** Begin DATA LINES **
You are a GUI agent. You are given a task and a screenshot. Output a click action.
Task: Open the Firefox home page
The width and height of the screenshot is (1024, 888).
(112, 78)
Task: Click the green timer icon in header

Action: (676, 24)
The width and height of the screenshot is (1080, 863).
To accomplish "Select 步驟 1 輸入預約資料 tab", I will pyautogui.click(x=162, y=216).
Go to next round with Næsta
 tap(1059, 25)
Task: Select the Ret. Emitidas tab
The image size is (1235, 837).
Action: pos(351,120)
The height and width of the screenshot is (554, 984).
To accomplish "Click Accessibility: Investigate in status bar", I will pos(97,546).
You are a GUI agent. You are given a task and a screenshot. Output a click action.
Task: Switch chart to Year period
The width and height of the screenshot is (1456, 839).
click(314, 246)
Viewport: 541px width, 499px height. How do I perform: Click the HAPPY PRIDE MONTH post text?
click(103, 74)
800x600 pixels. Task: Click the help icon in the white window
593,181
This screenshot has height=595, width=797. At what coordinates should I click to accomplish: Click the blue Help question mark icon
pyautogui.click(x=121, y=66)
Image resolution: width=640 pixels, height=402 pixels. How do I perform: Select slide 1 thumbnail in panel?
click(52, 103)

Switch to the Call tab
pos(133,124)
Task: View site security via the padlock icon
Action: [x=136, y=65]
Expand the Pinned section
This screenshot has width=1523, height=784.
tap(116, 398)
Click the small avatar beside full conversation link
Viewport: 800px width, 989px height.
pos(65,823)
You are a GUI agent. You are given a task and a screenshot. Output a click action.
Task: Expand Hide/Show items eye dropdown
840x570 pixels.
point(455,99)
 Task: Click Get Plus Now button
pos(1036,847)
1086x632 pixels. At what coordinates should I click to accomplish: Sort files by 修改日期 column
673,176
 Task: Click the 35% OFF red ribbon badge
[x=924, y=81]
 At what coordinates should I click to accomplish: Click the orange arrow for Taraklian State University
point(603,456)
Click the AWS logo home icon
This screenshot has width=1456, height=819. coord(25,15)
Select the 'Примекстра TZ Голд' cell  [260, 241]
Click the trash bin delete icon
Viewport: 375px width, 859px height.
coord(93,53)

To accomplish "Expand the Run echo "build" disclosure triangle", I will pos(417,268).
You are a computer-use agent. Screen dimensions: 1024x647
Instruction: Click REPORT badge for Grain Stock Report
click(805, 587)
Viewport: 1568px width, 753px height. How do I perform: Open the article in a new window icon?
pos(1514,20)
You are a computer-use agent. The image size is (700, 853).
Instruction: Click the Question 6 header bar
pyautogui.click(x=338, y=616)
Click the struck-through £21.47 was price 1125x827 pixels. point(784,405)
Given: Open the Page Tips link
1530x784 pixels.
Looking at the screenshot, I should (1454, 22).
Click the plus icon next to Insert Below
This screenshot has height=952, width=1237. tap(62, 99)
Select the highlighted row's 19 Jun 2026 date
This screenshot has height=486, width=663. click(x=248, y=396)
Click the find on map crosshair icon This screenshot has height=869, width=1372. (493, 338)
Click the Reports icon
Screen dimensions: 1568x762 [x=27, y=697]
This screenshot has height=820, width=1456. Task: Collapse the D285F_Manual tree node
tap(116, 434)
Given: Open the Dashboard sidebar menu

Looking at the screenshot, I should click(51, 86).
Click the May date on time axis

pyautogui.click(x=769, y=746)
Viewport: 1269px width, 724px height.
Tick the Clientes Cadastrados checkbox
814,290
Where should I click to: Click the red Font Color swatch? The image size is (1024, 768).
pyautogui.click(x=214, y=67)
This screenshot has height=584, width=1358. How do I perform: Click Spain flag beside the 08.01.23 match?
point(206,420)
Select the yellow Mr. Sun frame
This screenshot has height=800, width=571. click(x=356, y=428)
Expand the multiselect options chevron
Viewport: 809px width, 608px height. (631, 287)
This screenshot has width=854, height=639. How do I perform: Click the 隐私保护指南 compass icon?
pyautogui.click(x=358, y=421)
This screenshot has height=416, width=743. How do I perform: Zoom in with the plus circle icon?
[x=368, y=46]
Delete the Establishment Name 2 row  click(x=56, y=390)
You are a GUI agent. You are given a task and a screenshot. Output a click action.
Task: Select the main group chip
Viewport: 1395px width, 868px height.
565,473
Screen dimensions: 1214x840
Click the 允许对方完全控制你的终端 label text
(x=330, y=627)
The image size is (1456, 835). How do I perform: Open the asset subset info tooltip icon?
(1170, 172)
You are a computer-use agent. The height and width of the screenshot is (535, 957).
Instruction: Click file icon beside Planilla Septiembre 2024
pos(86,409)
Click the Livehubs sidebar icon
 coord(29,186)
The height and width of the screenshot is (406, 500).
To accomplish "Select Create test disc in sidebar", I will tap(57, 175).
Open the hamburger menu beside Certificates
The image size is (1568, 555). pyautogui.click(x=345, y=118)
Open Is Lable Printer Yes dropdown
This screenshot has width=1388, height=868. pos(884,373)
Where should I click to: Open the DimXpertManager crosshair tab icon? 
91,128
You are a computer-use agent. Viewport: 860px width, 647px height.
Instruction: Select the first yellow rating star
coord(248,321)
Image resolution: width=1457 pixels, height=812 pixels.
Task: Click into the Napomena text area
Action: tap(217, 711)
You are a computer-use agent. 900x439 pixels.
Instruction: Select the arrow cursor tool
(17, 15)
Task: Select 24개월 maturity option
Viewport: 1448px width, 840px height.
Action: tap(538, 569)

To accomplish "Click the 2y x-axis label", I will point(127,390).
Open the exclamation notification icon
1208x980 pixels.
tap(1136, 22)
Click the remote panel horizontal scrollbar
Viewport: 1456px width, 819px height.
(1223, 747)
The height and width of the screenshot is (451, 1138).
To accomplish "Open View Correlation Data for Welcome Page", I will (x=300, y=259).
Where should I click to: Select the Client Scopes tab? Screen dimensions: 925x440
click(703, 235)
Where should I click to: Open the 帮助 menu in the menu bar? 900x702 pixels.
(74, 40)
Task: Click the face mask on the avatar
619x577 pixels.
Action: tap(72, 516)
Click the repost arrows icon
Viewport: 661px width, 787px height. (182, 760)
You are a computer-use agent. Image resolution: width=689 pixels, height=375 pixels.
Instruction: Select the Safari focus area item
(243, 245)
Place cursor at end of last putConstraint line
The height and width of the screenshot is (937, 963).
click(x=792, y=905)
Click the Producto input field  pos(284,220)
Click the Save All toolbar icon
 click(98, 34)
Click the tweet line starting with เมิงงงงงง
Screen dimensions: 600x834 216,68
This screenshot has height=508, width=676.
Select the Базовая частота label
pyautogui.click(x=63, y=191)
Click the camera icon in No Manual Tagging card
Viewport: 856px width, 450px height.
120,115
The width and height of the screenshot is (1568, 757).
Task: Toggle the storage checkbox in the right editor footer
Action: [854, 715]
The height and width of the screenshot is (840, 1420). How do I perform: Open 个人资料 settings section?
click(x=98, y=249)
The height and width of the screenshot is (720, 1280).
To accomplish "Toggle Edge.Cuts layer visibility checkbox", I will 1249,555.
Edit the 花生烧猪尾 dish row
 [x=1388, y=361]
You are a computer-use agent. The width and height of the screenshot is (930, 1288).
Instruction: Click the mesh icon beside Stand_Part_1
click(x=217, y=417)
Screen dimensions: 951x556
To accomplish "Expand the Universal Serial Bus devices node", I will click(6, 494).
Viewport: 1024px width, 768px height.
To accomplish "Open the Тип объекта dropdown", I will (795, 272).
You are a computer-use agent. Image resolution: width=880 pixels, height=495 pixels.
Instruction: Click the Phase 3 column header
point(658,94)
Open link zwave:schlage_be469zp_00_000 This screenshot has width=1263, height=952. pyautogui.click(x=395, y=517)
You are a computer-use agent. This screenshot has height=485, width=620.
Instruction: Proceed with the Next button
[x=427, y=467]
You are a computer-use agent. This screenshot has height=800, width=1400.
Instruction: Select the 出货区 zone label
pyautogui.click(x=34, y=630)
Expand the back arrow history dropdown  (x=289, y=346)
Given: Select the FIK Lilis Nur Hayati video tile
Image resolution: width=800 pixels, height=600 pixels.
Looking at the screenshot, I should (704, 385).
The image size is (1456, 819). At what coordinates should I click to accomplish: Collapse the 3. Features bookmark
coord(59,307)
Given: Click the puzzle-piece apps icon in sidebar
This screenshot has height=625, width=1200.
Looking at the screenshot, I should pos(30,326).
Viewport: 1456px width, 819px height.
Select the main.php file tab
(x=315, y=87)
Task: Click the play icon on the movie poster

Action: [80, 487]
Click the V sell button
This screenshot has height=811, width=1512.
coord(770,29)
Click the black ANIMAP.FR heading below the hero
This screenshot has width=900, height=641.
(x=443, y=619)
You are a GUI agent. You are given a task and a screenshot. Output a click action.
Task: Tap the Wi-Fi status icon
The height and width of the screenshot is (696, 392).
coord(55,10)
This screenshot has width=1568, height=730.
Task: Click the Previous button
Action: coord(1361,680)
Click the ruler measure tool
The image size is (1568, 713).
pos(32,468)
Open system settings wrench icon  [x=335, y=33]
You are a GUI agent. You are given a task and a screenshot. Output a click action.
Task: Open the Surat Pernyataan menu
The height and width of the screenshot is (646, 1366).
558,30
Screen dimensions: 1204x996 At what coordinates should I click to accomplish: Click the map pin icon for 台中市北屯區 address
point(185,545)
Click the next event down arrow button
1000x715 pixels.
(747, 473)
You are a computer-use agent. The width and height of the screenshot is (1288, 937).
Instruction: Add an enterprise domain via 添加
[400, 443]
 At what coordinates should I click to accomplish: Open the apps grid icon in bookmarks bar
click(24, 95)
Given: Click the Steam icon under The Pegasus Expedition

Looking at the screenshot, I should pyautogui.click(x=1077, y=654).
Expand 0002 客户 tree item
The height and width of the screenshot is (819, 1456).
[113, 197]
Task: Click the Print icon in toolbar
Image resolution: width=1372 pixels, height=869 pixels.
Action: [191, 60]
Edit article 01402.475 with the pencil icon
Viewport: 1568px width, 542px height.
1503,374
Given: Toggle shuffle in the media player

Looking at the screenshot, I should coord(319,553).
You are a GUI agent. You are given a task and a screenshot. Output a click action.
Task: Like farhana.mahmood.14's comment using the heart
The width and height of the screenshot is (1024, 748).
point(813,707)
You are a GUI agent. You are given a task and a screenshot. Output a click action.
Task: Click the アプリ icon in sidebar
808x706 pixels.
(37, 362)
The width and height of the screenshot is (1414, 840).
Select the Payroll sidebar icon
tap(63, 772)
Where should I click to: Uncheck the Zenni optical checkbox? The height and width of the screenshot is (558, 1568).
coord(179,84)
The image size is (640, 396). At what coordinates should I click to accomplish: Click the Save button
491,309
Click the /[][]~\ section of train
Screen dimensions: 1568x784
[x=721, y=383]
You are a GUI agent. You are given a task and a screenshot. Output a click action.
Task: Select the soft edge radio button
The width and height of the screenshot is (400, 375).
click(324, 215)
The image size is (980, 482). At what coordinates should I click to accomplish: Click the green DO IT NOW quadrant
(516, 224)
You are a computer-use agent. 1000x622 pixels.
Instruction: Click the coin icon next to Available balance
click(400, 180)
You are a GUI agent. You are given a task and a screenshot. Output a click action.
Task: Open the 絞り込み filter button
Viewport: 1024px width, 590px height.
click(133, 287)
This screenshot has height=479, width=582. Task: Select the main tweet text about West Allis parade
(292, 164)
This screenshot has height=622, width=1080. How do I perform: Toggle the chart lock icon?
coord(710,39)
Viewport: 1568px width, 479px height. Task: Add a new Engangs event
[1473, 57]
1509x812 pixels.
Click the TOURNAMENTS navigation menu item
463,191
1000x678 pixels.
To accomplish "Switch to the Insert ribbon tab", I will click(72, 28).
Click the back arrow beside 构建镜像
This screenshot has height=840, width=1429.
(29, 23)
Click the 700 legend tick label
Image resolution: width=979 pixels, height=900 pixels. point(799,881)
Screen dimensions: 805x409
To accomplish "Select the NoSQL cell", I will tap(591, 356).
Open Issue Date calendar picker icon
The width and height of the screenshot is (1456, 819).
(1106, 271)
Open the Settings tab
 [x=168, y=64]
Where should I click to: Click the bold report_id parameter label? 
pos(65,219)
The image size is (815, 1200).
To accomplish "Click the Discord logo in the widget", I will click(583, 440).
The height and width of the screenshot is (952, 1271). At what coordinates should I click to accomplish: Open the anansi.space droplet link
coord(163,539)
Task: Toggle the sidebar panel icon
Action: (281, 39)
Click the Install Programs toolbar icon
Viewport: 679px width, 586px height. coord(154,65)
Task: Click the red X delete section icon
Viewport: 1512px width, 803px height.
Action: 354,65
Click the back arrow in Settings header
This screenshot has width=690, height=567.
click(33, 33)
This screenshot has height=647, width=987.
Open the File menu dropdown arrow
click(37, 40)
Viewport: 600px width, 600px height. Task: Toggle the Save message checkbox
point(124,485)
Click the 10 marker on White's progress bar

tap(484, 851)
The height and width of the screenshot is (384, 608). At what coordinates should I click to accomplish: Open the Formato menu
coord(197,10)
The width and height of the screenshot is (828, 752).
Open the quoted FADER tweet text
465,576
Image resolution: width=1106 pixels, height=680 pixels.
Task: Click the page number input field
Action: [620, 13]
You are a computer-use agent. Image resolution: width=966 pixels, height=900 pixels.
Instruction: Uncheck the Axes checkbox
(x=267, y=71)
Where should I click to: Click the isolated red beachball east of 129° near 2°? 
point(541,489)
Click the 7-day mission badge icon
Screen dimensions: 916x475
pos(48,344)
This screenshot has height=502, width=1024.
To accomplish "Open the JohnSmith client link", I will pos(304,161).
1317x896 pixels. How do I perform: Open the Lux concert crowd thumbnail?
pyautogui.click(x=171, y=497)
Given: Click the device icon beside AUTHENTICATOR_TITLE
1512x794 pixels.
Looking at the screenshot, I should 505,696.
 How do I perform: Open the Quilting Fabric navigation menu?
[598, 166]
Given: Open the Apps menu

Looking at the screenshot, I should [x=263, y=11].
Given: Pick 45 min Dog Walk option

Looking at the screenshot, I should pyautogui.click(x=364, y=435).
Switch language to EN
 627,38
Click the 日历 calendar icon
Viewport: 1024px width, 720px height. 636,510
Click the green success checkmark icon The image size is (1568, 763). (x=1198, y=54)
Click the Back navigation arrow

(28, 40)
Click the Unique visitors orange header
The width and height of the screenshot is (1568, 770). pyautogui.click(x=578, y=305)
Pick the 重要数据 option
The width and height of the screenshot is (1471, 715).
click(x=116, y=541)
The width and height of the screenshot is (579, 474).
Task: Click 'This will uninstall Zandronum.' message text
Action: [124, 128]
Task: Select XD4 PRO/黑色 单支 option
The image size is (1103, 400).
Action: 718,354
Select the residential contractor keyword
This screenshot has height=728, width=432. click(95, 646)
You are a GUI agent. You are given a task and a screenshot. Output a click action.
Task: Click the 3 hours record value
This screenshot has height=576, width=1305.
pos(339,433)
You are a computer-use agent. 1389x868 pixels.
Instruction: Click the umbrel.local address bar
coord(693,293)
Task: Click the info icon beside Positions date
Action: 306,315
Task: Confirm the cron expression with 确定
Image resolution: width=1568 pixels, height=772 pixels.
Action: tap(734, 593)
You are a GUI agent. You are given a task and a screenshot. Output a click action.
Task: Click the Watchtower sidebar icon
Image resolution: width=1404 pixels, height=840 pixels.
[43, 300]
** End DATA LINES **
→ **THE EXERCISE**
Copy the material above verbatim, everything from the line containing "Where should I click to: Select" down to the line containing "pyautogui.click(x=63, y=191)", both of those lines included.

→ **EXPECTED ANSWER**
Where should I click to: Select the Client Scopes tab? Screen dimensions: 925x440
click(703, 235)
Where should I click to: Open the 帮助 menu in the menu bar? 900x702 pixels.
(74, 40)
Task: Click the face mask on the avatar
619x577 pixels.
Action: tap(72, 516)
Click the repost arrows icon
Viewport: 661px width, 787px height. (182, 760)
You are a computer-use agent. Image resolution: width=689 pixels, height=375 pixels.
Instruction: Select the Safari focus area item
(243, 245)
Place cursor at end of last putConstraint line
The height and width of the screenshot is (937, 963).
click(x=792, y=905)
Click the Producto input field  pos(284,220)
Click the Save All toolbar icon
 click(98, 34)
Click the tweet line starting with เมิงงงงงง
Screen dimensions: 600x834 216,68
This screenshot has height=508, width=676.
Select the Базовая частота label
pyautogui.click(x=63, y=191)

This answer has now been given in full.